Even More Mammoth Devolution
Last year I reported1 on a paper2 that showed 87 genes were broken in genomes of recovered extinct woolly mammoth remains, compared to their modern elephant relatives. The authors of the paper noted previous research had shown that “gene losses … can be adaptive” and thought that was the case for the mammoths they studied, too. I pointed out that, while such a process might indeed aid adaptation of a species to its changing environment, nonetheless it constitutes de-volution, not e-volution, in the sense that the species is losing genetic information, not gaining it.
A new paper strongly bolsters that conclusion.3 In “Genomics of adaptive evolution in the woolly mammoth” a large international team of researchers sequenced genomes from 23 woolly mammoth remains and examined genes for proteins that had the most “fixed” amino acid mutations (that is, mutations that occurred in all of the genomes that were sequenced, and so very probably were widely present in the mammoth population). They evaluated the mutations by something called an “aggregated SIFT score.” SIFT stands for “Sorting Intolerant From Tolerant.”4 In the paper, the higher the aggregated SIFT score, the more likely the amino acid mutations were to not be tolerated by the protein’s structure — that is, to disrupt the protein’s activity. Of the 31 most highly mutated genes (Table S5), the great majority had high aggregated SIFT scores for the number of mutations they carried, and 21 of the genes each contained one or more “high impact” mutations (very likely to disrupt structure). Only four genes had low aggregated SIFT scores. (Interestingly, one of those is the BRCA2 gene, whose mutation in humans can lead to breast cancer.)
Revisiting Darwin Devolves
This seems like a good time to reiterate what I wrote in Darwin Devolves in 2019:5
Thus, although these are difficult matters to test directly, and although the more widely two species are separated in time the harder it is to interpret changes, it seems very likely that degradative modification-of-function and loss-of-FCT mutations drove much of mammoth evolution. If so, then not only do beneficial-degrading changes explain modern evolution from bacteria to bears, but also the evolution of now-extinct species that arose millions of years in the past.

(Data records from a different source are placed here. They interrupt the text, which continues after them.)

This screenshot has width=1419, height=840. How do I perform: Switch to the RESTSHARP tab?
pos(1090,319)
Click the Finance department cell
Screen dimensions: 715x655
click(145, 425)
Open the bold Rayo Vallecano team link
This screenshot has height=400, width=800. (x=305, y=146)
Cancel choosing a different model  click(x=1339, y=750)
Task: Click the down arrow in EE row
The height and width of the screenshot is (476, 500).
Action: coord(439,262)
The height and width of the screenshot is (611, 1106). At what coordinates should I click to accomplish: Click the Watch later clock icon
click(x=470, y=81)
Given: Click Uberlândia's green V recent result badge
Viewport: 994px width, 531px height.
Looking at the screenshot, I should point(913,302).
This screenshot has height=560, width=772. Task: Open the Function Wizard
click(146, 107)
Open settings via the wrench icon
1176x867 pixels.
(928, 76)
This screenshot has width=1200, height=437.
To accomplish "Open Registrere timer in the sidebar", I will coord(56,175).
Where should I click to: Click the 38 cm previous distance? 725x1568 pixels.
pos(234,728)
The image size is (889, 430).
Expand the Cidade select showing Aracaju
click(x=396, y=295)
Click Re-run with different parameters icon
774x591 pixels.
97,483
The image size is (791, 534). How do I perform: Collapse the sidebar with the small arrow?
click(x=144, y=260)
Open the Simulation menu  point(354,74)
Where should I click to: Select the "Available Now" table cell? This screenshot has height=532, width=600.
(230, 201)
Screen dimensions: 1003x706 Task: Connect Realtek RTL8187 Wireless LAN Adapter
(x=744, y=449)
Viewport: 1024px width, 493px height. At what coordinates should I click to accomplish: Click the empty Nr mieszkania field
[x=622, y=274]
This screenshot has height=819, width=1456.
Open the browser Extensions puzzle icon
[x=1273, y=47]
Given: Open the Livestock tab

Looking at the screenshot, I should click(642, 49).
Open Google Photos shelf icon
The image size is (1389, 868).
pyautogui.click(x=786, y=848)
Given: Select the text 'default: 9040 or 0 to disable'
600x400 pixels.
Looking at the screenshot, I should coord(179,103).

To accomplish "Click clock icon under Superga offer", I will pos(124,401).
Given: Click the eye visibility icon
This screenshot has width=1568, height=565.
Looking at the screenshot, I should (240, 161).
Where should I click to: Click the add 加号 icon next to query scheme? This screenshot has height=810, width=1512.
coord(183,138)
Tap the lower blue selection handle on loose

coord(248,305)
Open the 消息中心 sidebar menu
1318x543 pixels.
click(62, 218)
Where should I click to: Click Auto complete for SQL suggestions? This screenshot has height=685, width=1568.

The blazingly obvious lesson from woolly mammoth studies and many other ones, too, is that it is much faster and easier to break or blunt a gene than to improve or make a new one. Thus, if a helpful effect can be had by degrading or destroying genetic information, the blind watchmaker will toss it out in an evolutionary instant, well before any constructive mutations meander onto the scene. That’s certainly not the kind of process that would be expected to build complex machinery in the first place.
- Van der Valk, Tom, et al. 2022. Evolutionary consequences of genomic deletions and insertions in the woolly mammoth genome. iScience 25, 104826.
- Díez-del-Molino, D. et al. 2023. Genomics of adaptive evolution in the woolly mammoth. Current Biology, https://doi.org/10.1016/j.cub.2023.03.084.
- Ng, P.C. and Henikoff, S. 2003. SIFT: predicting amino acid changes that affect protein function. Nucleic Acids Research 31: 3812–3814.
- Behe, M. J. 2019. Darwin Devolves: The New Science about DNA that Challenges Evolution. New York, NY, HarperOne, p. 196.